Como foi a sua primeira experiência como investigadora num ensaio clínico? O que a motivou a fazer investigação?
Já lá vão muitos anos e as coisas eram muito diferentes do que são hoje. Havia poucos ensaios clínicos, a organização e os apoios eram muito menores e praticamente todos os procedimentos recaíam sobre os investigadores. Foi uma maneira de contactar com uma realidade distinta, com procedimentos de grande rigor e de proporcionar aos participantes acesso a fármacos inovadores.
Tendo presente a sua primeira experiência como investigadora num ensaio clínico, conte-nos um pouco da evolução que tem vivido ao longo dos anos, pontos positivos e eventualmente menos positivos?
Ao longo dos últimos 20 anos os ensaios cresceram em número e em complexidade. Os responsáveis hospitalares passaram a encarar esta realidade de forma diferente, a reconhecer nos ensaios clínicos uma oportunidade para as instituições e a apoiar de forma mais estruturada a sua realização. Hoje em dia a maioria dos médicos participa de forma regular em ensaios clínicos e, em regra, isso tem uma repercussão positiva no seu desempenho clínico. O reverso da medalha é o tempo que os ensaios clínicos consomem e a dificuldade em incorporá-los nas atividades diárias.
Como reage um doente quando lhe propõe fazer parte de um ensaio clínico e de que forma o motiva a participar?
A generalidade dos doentes tem um grande altruísmo e aceita participar. Para alguns é ainda uma forma de aceder a novas terapêuticas, não disponíveis no mercado.
Um doente de ensaio clínico é um doente diferente?
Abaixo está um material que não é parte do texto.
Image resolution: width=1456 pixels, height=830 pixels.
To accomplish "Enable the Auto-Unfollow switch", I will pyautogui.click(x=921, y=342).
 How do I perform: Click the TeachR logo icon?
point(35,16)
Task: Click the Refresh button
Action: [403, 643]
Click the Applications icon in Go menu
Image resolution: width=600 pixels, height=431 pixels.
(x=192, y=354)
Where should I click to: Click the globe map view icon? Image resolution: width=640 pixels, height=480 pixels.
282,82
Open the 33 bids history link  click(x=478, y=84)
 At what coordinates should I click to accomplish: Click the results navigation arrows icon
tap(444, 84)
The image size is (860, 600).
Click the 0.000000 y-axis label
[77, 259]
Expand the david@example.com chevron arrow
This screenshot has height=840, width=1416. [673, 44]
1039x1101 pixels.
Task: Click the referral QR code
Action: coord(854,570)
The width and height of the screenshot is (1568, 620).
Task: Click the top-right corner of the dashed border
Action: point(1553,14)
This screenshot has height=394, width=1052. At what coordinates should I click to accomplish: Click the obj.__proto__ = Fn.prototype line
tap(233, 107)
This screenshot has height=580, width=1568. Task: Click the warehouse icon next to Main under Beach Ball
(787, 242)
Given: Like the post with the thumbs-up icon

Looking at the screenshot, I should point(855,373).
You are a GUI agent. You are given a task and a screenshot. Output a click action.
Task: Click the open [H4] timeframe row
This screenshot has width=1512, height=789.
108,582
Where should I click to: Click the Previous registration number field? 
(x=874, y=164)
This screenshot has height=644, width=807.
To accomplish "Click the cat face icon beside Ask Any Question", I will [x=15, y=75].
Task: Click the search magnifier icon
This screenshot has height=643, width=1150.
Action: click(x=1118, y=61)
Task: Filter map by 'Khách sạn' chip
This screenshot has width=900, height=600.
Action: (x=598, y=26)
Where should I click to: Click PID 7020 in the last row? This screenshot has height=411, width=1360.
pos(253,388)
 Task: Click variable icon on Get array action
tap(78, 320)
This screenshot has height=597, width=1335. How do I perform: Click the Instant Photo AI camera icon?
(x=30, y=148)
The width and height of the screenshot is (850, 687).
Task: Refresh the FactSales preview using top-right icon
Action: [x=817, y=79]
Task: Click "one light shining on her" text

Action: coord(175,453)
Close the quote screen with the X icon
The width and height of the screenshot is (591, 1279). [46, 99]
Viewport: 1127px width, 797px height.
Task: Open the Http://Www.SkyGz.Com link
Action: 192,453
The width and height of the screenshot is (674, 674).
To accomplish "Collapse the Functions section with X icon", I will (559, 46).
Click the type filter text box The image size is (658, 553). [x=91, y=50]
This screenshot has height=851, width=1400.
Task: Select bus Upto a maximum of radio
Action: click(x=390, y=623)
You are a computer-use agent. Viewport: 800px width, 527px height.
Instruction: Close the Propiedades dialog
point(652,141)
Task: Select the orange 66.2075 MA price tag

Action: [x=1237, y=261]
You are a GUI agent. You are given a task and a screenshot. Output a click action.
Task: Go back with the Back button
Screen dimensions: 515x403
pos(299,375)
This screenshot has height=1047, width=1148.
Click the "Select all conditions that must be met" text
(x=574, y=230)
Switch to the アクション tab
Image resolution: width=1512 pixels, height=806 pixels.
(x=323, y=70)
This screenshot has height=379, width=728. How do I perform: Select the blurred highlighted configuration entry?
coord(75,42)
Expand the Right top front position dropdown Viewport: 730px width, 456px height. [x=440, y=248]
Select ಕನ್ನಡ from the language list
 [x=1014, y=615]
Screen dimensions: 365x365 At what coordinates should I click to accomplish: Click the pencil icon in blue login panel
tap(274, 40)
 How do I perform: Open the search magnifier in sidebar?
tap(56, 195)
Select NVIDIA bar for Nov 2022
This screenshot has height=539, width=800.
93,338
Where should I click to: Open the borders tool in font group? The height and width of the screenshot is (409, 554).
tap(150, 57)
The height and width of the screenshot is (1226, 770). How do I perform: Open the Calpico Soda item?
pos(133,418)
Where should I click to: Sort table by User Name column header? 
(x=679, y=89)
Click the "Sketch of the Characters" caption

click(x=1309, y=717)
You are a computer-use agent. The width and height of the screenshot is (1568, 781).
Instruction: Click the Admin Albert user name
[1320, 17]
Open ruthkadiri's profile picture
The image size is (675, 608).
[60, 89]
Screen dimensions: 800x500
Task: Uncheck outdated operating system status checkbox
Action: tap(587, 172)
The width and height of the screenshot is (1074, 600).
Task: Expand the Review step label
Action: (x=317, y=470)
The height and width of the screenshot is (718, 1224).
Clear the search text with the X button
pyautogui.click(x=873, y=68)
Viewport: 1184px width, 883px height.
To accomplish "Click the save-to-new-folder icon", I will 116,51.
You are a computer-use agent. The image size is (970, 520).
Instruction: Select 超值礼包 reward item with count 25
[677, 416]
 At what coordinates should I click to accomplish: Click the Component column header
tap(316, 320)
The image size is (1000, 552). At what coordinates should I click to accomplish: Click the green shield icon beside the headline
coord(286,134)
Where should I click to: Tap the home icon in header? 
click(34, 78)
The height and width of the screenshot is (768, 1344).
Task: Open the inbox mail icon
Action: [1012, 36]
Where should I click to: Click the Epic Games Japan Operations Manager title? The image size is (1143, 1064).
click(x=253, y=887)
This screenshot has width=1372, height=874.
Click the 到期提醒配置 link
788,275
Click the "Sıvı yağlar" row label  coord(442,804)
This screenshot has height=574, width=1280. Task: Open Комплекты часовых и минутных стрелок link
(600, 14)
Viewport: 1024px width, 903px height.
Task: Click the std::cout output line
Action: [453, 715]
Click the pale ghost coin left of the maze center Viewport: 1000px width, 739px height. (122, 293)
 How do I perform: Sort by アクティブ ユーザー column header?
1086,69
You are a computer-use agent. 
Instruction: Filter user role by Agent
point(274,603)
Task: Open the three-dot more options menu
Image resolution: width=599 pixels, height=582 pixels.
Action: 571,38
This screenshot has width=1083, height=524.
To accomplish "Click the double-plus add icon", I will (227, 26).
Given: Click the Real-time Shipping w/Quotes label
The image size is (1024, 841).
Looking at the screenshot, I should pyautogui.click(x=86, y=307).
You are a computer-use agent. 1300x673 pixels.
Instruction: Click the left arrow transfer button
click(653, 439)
Todos são potenciais participantes, mas é claro que alguns doentes têm menor probabilidade de integrar um ensaio devido às características da sua doença, comorbilidades, medicação, etc. Em regra, os doentes mais esclarecidos e com nível de educação mais elevado entendem bem a importância dos ensaios clínicos e aceitam mais facilmente participar. No decurso do ensaio os participantes têm um contacto muito assíduo e facilitado com a equipa de investigação, são avaliados detalhadamente, com procedimentos diferentes da prática clínica habitual e isto leva a uma forte ligação com a equipa de investigação.
Quais os principais problemas/dificuldades que podem dificultar a investigação clínica em Portugal? O que poderia ser feito para potenciar esta área?
A falta de tempo e a falta de espaço. A primeira pode ser melhorada com uma re-estruturação de tarefas e tempo protegido dedicado à investigação clínica. Já em relação à segunda, a resposta é mais difícil, pois tem a ver com as estruturas e funcionamento dos hospitais.
E o que se faz de melhor em Portugal nesta área e que poucos sabem?
A performance dos centros é muito boa, assim como o cumprimento das boas práticas clínicas e dos princípios éticos na condução dos ensaios clínicos. Temos conseguido recrutar rapidamente um número bastante razoável de participantes, sobretudo em doenças raras.
O que poderia ser feito nesta área para desenvolver e aumentar o número de ensaios clínicos em Portugal?
Ter tempos protegidos para investigação e valorizar curricularmente esta vertente, sobretudo fora dos centros académicos
Quais os principais desafios que a área da investigação lhe coloca diariamente?
Organização e gestão muito criteriosa do tempo
Depois de participar num ensaio clínico em que não conseguiu incluir o número de doentes previsto, o que faria de diferente?
É fundamental analisar criticamente o protocolo, estar consciente dos desafios e particularidades do estudo e ter expectativas realistas quanto ao número de doentes a incluir. Claro que podem surgir imprevistos, mas isso deve ser a exceção.
Tem alguma sugestão que possa facilitar a sua atividade como investigadora e que seja exequível de implementar no seu centro?
Optimizar infraestruturas de apoio (secretariados, coordenadores de estudo, etc.), agilizar colaboração entre os profissionais envolvidos (farmácia, imagem, laboratório, etc.) e aumentar o espaço alocado aos ensaios clínicos.